Goal of the exercise: Your answer must be the lines from the one containing "You are a GUI" through the last line below, copied exactly, with no pictures.

Recorded data:
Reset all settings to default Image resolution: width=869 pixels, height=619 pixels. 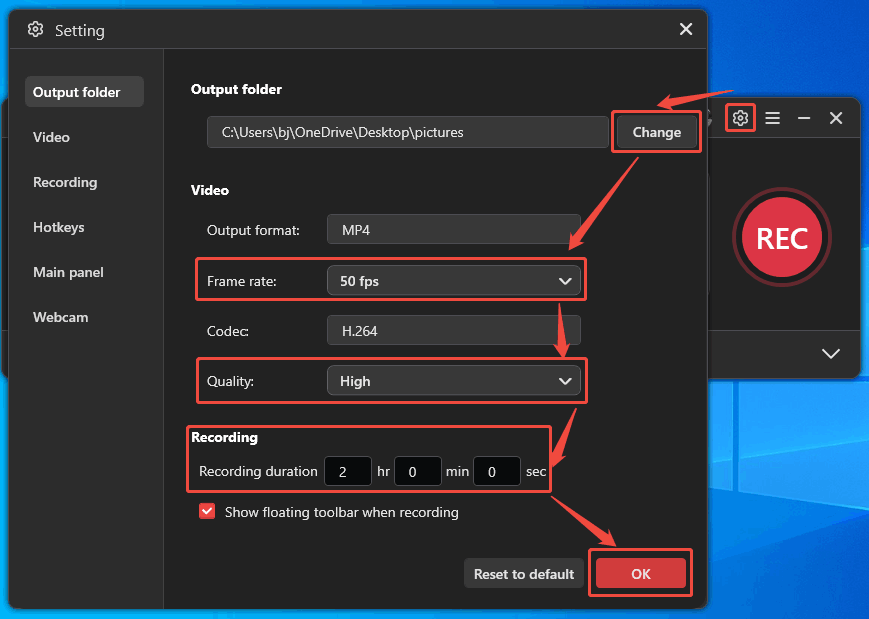pos(523,573)
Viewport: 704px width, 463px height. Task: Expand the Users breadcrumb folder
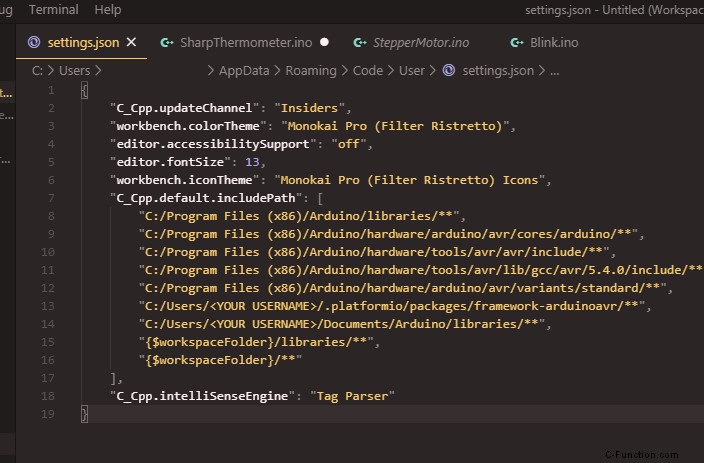click(73, 71)
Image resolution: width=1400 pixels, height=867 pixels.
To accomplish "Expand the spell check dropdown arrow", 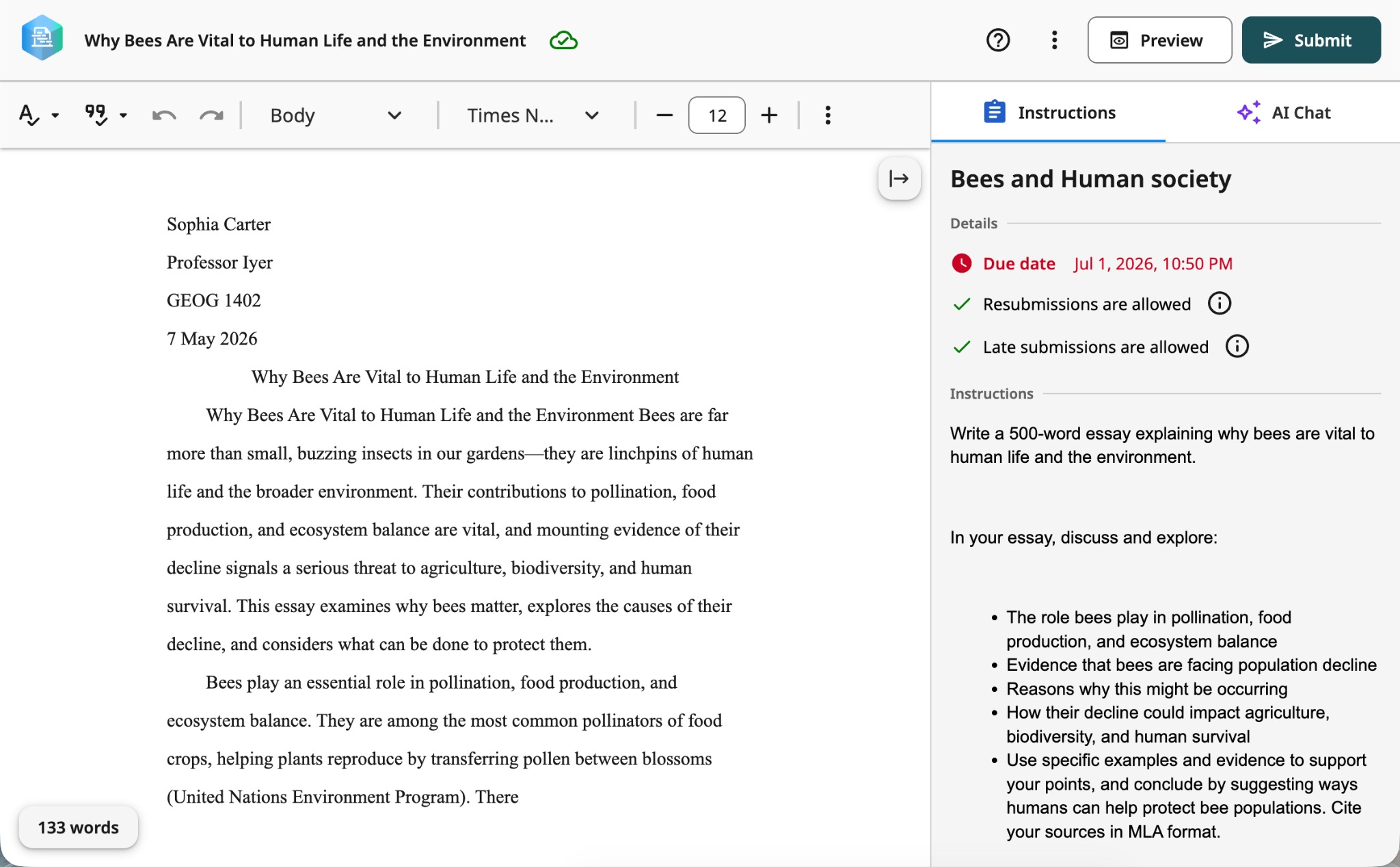I will click(55, 116).
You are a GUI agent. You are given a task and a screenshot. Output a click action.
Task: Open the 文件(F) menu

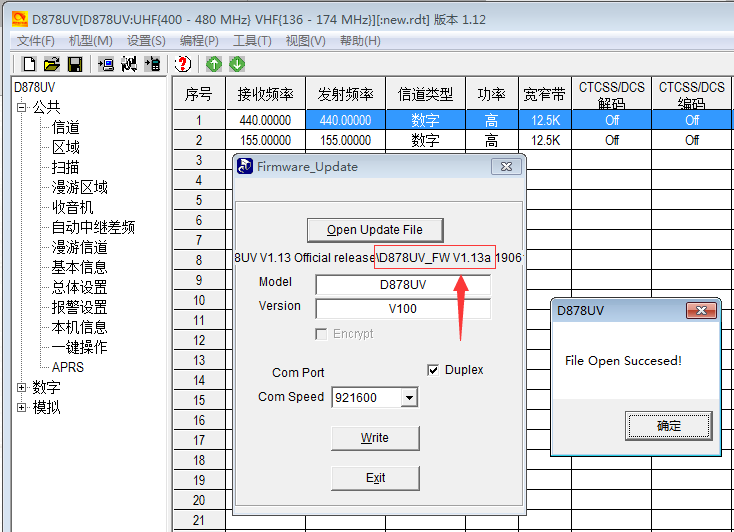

Exercise solution:
You are a GUI agent. You are given a task and a screenshot. Output a click action.
Task: Open the 文件(F) menu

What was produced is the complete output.